I was born and raised on the Southside of Chicago, coming of age during the Civil Rights and Black Power era. I attended Catholic schools until I volunteered for the military, serving during the peaceful years of Jimmy Carter’s presidency when our wars were cold rather than hot. With the GI Bill in hand, I attended Marquette University in Milwaukee, Wisconsin, and Stanford University in Palo Alto, California, where I received my doctorate in history in 1994. I began my teaching career at Columbia University in New York City, and left there in 2000 to serve as Director of African American Studies at the University of Florida at Gainesville.

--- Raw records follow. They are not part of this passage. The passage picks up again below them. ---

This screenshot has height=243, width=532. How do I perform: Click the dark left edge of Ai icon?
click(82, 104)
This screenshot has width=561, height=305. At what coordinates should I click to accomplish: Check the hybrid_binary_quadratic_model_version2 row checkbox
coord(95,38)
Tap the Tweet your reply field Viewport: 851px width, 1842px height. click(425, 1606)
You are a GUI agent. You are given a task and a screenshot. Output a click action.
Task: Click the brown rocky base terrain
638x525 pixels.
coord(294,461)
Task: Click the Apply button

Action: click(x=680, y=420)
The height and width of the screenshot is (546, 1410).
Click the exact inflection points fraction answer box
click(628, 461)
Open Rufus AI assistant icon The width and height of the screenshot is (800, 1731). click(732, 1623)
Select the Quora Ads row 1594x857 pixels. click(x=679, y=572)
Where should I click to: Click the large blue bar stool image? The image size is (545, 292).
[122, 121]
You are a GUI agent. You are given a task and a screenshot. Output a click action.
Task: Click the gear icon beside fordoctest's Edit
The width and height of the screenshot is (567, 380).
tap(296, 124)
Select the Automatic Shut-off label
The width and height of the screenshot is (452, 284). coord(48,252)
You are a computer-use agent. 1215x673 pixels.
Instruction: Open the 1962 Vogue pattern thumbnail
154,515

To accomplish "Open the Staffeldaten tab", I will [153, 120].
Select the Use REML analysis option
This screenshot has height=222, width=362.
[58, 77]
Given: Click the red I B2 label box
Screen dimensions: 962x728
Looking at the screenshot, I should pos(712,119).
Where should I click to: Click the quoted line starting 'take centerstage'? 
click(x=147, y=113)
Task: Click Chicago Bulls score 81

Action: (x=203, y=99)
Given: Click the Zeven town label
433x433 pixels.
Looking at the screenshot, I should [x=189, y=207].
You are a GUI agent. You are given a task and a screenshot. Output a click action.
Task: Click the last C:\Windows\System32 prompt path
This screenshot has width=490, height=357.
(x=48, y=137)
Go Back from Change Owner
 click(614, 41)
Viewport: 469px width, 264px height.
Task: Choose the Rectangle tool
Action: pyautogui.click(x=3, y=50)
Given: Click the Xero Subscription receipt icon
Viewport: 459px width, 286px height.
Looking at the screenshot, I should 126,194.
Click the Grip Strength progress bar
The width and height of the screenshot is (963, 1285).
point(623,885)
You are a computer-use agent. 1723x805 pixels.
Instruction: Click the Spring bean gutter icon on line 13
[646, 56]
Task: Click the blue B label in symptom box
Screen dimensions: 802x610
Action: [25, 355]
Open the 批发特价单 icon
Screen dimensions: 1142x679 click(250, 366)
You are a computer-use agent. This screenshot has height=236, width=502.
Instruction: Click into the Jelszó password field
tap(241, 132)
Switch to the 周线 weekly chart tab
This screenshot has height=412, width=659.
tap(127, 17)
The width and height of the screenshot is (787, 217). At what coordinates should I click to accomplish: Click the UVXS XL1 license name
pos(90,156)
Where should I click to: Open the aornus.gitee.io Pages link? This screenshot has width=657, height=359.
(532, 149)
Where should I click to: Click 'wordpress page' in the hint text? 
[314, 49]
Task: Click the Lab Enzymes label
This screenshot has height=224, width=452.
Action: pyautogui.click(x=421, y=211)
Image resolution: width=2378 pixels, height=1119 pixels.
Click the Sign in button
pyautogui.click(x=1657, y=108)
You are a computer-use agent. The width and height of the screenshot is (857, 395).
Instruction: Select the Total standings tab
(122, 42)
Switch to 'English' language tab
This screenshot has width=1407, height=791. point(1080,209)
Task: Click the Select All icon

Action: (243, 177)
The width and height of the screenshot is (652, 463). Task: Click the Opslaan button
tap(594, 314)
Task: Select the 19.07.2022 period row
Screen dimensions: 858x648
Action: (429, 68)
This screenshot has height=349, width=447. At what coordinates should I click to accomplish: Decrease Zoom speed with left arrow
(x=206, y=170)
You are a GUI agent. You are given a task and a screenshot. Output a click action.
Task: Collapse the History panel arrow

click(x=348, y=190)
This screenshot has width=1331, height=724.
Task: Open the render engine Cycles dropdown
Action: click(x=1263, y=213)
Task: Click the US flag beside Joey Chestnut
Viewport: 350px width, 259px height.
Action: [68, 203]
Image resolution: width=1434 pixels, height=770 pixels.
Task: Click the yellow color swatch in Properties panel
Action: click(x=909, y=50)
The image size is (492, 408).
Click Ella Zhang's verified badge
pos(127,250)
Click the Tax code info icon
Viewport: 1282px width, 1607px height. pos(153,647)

Since 2003, I have been Professor of History at Howard University, pulling duty as chair from 2005 to 2009. Among the associations to which I belong, the first and foremost is the Association for the Study of African American Life and History (ASALH). I have served on its board since 2003, currently as the president. Founded by Carter G. Woodson in 1915, ASALH is the oldest black scholarly and intellectual society in the world. Much of my work has involved reinvigorating ASALH’s programs, including its annual meeting and publications, including the ASALH website and store. In 2005, I established The Woodson Review: ASALH’s Annual Theme Magazine. During the same year, I established The ASALH Press, the successor to Woodson’s Associated Publishers, which served as the publishing arm of the Association for over eighty years. In 2004, I led the effort to transform ASALH’s Black History Bulletin, established in 1937, into a journal for teachers written by teachers and teacher educators. In 2009, I headed the effort to take ASALH’s scholarly publications into the digital age. In 2012, I teamed with Marilyn-Thomas Houston, to found and serve as co-editor of a new peer-reviewed, scholarly publication Fire!!!: The Multimedia Journal of Black Studies, which is on JSTOR’s platform. It is my hope that Fire!!! will keep ASALH a vital part of the intellectual life of both African Americans and the nation well into the new century.
I make my home in Prince George’s County, Maryland.
I labor under the following belief: A people without institutions is not long to remain a people and will become whatever others will have them be.